Let's give the San Francisco City Attorney credit for not only turning his office into Jo Becker's boutique public relations firm recently to promote her book "Forcing the Spring", on the taxpayers' time and dime, but for also using the world premiere of a lame and poorly-reviewed documentary, "8, The Mormon Proposition", to raise his profile among potential donors from the movie world for his future political campaigns.
We, the taxpayers of San Francisco, footed the tab for Herrera's Sundance junket.
My public records request to the City Attorney brought back a document revealing Herrera stuck us taxpayers with a bill of $924 for lodging, taxi service and meals.
We also footed his airplane travel costs which came to $2,632, and adding that to the other expenses totals up to $3,556, just so Herrera could schmooze at the Sundance Film Festival.
On his way back to San Francisco, he flew first class but at least on his way to Utah rode in economy class.
Last year, I investigated (and piqued the interest of local media outlets) the cost of Herrera traveling to Washington with seven of his staffers, including publicist Matt Dorsey, when the Supreme Court heard arguments in the Prop 8 Perry case. You'll recall that Herrera was not required nor needed at the hearing since the main litigants, Ted Olson and David Boies, were handling those chores.
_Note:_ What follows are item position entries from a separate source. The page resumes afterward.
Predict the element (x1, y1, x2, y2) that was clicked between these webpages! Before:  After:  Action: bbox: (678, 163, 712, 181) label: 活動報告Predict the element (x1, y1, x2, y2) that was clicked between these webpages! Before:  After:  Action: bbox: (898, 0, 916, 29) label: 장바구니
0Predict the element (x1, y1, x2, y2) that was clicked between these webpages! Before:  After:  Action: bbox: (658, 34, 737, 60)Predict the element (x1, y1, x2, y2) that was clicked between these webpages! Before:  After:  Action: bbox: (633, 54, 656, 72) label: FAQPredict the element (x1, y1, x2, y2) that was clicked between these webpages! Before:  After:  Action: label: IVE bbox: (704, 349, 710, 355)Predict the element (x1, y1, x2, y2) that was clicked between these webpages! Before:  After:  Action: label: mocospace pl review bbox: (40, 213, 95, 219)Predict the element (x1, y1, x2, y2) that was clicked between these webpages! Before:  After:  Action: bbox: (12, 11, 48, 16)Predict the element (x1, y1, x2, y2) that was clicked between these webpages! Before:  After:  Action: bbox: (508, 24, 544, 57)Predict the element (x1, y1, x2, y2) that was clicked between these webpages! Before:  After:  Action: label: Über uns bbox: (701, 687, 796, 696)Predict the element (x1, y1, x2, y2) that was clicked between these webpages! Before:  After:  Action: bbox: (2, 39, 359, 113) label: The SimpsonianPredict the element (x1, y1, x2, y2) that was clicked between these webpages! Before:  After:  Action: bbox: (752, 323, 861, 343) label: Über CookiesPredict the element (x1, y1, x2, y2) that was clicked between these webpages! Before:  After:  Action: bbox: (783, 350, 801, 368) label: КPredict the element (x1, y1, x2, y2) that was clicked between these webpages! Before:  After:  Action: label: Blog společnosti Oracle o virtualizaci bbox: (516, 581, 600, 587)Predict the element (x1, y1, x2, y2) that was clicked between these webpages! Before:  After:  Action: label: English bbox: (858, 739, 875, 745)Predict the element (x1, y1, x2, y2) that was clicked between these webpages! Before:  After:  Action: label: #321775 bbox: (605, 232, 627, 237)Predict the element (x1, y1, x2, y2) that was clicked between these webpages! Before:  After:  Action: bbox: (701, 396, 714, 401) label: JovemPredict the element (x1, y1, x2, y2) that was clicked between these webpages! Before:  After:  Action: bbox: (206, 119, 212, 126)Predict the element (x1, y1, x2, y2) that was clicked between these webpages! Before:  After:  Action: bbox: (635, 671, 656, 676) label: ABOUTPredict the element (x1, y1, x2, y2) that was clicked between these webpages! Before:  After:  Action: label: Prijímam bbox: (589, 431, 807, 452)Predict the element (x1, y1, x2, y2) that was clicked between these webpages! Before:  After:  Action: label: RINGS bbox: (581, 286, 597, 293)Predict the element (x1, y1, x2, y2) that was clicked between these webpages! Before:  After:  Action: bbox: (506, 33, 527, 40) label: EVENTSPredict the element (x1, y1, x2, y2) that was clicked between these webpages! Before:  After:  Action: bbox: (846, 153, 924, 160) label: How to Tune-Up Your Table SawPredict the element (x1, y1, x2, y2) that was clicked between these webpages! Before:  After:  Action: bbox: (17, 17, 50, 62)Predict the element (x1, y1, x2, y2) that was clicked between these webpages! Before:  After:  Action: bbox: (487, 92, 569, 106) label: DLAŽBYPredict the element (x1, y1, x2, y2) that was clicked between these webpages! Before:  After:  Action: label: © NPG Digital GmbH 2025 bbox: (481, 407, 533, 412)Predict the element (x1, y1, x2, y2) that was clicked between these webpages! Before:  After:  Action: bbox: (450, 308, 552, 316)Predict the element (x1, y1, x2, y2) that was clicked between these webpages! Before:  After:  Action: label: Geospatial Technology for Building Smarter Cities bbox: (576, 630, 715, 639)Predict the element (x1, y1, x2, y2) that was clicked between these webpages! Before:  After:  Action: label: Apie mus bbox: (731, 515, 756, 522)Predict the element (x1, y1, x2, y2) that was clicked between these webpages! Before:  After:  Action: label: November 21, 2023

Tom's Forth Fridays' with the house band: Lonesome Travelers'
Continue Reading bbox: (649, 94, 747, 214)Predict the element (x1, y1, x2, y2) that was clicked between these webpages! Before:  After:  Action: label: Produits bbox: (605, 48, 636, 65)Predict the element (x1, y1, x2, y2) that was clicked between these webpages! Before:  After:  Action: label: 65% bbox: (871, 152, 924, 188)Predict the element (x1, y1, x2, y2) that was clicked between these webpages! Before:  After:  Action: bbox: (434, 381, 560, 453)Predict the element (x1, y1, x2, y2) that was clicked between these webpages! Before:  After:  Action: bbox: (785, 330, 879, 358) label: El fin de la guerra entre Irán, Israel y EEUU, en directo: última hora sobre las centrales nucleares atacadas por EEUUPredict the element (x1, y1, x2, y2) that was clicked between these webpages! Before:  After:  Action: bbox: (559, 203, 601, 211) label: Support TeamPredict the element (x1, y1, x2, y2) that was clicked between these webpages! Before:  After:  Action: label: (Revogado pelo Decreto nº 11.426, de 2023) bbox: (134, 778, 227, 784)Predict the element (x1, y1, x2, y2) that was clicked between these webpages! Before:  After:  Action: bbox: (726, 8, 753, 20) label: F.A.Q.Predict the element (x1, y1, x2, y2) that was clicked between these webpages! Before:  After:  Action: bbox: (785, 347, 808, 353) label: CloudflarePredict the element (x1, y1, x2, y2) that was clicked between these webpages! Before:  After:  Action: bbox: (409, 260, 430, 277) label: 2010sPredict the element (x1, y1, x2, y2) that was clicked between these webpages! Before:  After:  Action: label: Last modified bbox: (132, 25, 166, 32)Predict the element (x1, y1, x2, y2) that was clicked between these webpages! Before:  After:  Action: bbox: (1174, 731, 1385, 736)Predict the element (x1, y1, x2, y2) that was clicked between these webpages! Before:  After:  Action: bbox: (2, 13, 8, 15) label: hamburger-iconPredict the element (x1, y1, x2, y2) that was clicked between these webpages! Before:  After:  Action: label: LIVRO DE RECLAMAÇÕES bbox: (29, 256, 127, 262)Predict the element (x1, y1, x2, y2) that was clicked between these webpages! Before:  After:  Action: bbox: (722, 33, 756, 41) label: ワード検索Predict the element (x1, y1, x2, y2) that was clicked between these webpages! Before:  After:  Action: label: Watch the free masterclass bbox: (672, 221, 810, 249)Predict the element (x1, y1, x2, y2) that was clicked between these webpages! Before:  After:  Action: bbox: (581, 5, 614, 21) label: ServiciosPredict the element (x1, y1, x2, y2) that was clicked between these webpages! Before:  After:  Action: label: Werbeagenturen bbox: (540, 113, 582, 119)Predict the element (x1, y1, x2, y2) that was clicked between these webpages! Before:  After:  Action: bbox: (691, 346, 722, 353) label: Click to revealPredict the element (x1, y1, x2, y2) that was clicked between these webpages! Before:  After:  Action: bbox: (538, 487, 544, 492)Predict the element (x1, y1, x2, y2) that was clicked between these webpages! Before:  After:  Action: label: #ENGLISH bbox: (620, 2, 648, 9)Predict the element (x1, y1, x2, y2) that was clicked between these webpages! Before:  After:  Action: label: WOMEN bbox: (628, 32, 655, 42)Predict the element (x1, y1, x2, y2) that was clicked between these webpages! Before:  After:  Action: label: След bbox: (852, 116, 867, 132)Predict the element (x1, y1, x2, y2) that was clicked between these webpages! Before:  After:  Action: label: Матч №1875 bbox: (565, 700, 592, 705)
Herrera and his staff's junket to DC cost San Francisco taxpayers $17,000. He sure likes traveling to help his career and allowing us to pay his expenses.
You could make the argument that with the Perry arguments, Olson and Boies could have taken sick or suffered amnesia and Herrera might have been needed to save the day before the nine high court justices, and all of his staffers would be ready to assist him in a horrible worst case scenario (sure), but what excuse does Herrera have for making taxpayers underwrite his Sundance photo-op?
It's not too late for him to do an honorable act and repay the City the $3,556 he charged us in order to be at the 2010 film festival.